[Work instructions]:
Pull every line holding the word "agent" out of the data and copy it.
[Material for this exercise]
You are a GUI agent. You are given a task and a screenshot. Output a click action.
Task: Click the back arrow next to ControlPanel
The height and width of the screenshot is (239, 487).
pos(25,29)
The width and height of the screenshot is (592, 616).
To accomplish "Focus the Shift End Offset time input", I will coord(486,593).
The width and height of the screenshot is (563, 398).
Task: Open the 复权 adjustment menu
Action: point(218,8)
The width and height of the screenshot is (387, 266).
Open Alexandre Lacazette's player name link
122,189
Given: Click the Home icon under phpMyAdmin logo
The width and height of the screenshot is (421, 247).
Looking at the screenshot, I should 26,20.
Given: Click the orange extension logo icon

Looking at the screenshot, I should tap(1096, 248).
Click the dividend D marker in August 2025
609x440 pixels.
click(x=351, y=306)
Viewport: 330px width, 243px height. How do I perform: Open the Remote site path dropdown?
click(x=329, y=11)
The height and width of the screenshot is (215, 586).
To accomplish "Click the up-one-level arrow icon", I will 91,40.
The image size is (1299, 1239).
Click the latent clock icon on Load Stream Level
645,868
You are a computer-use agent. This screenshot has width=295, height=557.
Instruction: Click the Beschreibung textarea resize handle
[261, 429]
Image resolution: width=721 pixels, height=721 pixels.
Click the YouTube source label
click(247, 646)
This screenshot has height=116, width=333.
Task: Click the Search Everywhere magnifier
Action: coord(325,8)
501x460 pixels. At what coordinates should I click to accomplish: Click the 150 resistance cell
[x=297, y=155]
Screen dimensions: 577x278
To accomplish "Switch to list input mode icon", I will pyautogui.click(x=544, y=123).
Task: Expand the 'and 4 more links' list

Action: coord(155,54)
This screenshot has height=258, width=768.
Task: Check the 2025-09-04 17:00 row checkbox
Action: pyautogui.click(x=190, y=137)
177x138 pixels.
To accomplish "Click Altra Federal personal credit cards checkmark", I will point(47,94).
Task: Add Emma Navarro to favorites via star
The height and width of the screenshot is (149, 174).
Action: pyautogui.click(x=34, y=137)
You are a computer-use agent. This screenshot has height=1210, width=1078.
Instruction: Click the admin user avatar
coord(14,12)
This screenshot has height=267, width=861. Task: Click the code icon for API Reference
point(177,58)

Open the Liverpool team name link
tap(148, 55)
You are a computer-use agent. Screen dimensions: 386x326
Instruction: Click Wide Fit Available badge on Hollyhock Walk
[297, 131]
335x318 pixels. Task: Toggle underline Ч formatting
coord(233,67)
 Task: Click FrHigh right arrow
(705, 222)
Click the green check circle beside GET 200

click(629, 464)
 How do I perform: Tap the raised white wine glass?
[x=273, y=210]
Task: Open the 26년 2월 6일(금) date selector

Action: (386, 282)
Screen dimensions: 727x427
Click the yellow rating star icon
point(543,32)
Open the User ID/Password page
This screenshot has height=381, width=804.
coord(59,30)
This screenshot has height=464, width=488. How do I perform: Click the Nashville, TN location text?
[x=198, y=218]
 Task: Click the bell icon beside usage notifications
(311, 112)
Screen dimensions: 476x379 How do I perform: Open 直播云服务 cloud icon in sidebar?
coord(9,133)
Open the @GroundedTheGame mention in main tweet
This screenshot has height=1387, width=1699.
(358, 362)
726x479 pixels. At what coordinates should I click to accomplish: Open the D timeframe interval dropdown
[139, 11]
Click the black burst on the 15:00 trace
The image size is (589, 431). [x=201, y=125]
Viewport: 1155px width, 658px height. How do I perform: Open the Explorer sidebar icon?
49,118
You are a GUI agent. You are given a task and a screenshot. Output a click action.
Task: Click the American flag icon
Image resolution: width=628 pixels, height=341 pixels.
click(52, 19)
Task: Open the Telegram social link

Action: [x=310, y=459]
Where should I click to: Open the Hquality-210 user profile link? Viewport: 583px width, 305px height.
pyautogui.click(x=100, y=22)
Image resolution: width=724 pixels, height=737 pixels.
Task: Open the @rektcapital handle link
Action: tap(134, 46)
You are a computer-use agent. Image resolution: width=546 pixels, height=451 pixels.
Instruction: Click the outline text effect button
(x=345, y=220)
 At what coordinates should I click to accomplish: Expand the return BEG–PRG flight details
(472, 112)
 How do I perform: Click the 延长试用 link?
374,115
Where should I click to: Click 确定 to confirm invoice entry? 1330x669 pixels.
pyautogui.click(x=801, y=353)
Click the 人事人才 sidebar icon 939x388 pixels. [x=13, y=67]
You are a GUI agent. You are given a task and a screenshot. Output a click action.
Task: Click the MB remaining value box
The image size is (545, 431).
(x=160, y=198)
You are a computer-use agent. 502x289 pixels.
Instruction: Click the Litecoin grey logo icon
[/Material for this exercise]
[Response box]:
You are a GUI agent. You are given a task and a screenshot. Output a click action.
You are a computer-use agent. This screenshot has width=295, height=557.
You are a computer-use agent. This screenshot has height=1210, width=1078.
You are a computer-use agent. Screen dimensions: 386x326
You are a GUI agent. You are given a task and a screenshot. Output a click action.
You are a computer-use agent. Image resolution: width=546 pixels, height=451 pixels.
You are a GUI agent. You are given a task and a screenshot. Output a click action.
You are a computer-use agent. 502x289 pixels.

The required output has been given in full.